On the federal side, the FLSA allows courts to award liquidated damages that effectively double the unpaid wages. Workers can pursue whichever remedy—state or federal—produces the better result.
You have two paths to recover unpaid overtime in Illinois: file an administrative claim with the Illinois Department of Labor (IDOL), or file a lawsuit in court. You cannot do both—the statute requires you to choose one.6FindLaw. Illinois Code 820 ILCS 115/14
The IDOL route doesn’t require a lawyer and costs nothing to file. Start by creating an Illinois Public ID account, then access the online Wage Claim Application through IDOL’s website. The online system lets you check your claim’s status at any time. You can also submit a paper form by mail or email to the Chicago office at 160 N. LaSalle Street, Suite C-1300, Chicago, IL 60601, though IDOL warns that mailed and faxed claims take significantly longer to process.8Illinois Department of Labor. Unpaid Wages
Before filing, gather your pay stubs, personal time logs, and any written communications about your hours or pay rate. Calculate the gap between what you were paid and what 1.5 times your regular rate should have been for each overtime hour. The stronger your documentation, the faster the process moves.
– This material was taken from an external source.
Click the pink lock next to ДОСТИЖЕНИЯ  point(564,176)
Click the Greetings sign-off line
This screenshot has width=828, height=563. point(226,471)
If IDOL schedules an investigative hearing, you’ll be notified in writing and the hearing date is posted on the Department’s website. You can submit additional evidence by email at any point, as long as you include your file number. After a hearing, the Department typically issues a decision within about 90 days, though complex cases or uncooperative employers can stretch that timeline.9Illinois Department of Labor. Wage Claims Process FAQ
A civil lawsuit gives you access to remedies IDOL can’t provide, including attorney’s fees and court costs, which are recoverable under both the Illinois Wage Payment and Collection Act and the FLSA.6FindLaw. Illinois Code 820 ILCS 115/14 A lawsuit also lets you pursue FLSA liquidated damages that can double the unpaid amount. This path makes more sense when the amount owed is substantial, when you want to pursue both state and federal claims, or when the violation affects a group of coworkers who might join a collective action. Initial filing fees in Illinois circuit courts vary by county and claim size.
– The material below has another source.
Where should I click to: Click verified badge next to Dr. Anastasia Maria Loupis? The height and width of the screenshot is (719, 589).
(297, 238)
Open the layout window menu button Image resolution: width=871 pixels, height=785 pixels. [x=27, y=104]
Deadlines matter here, and missing them means losing your claim entirely. Under the FLSA, you have two years from each missed payment to file suit—or three years if your employer’s violation was willful, meaning they knew or showed reckless disregard for whether they were complying with the law.10Office of the Law Revision Counsel. 29 U.S. Code 255 – Statute of Limitations Under Illinois state law, you can generally recover up to three years of unpaid wages. Each paycheck where overtime was shorted starts its own clock, so even if your oldest claims have expired, more recent ones likely haven’t.
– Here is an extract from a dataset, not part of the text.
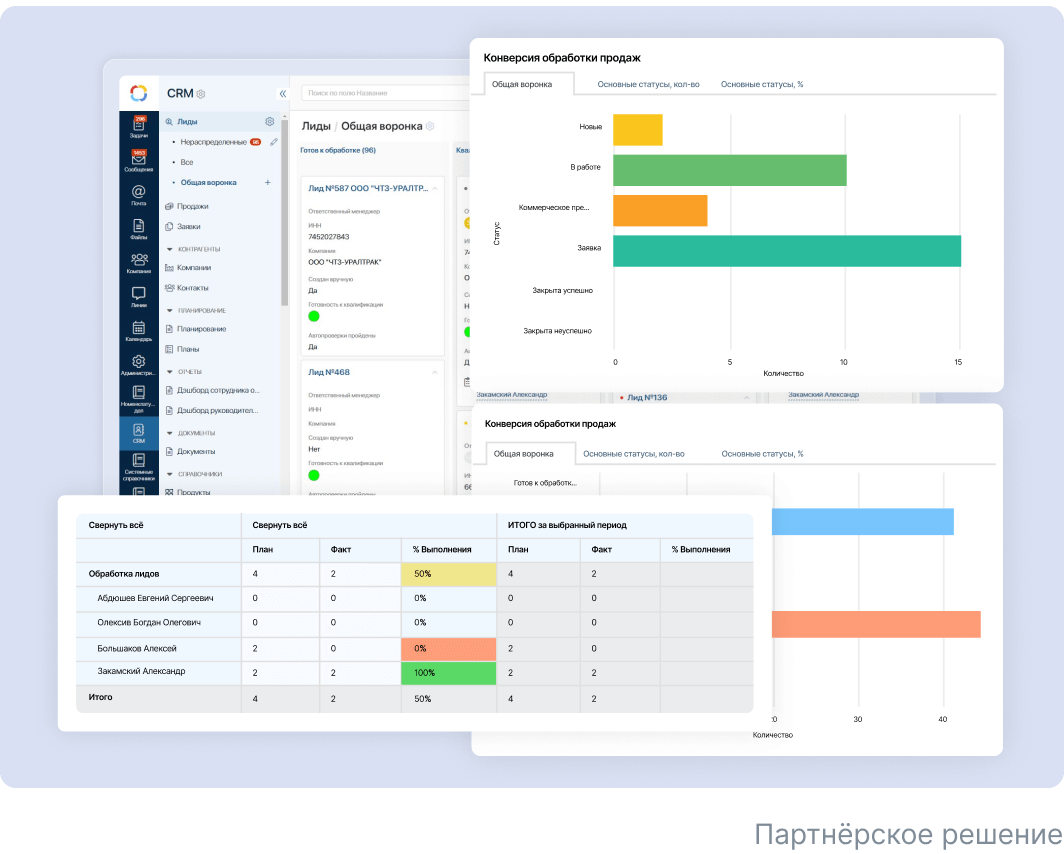
Task: Open the Файлы sidebar icon
Action: tap(138, 227)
The practical takeaway: don’t wait. The longer you delay, the more paychecks fall outside the recovery window. If you suspect a violation, start documenting your hours immediately—even informal notes on your phone are better than relying on memory.
Employers cannot fire you, cut your hours, demote you, or take any other adverse action because you asked about overtime, filed a wage claim, or cooperated with a government investigation.11U.S. Department of Labor. Retaliation The FLSA’s anti-retaliation protections apply to any worker who exercises rights under federal wage law, and even inquiring about your pay counts as protected activity. Illinois has also expanded its own retaliation protections for workers who assert wage-related rights. An employer who retaliates faces additional liability on top of whatever they already owe in unpaid wages.
If you’ve been fired or punished shortly after raising an overtime concern, that timing alone can be powerful evidence. Keep copies of any complaints you made—written is always better than verbal—and document any changes to your schedule, responsibilities, or treatment that followed.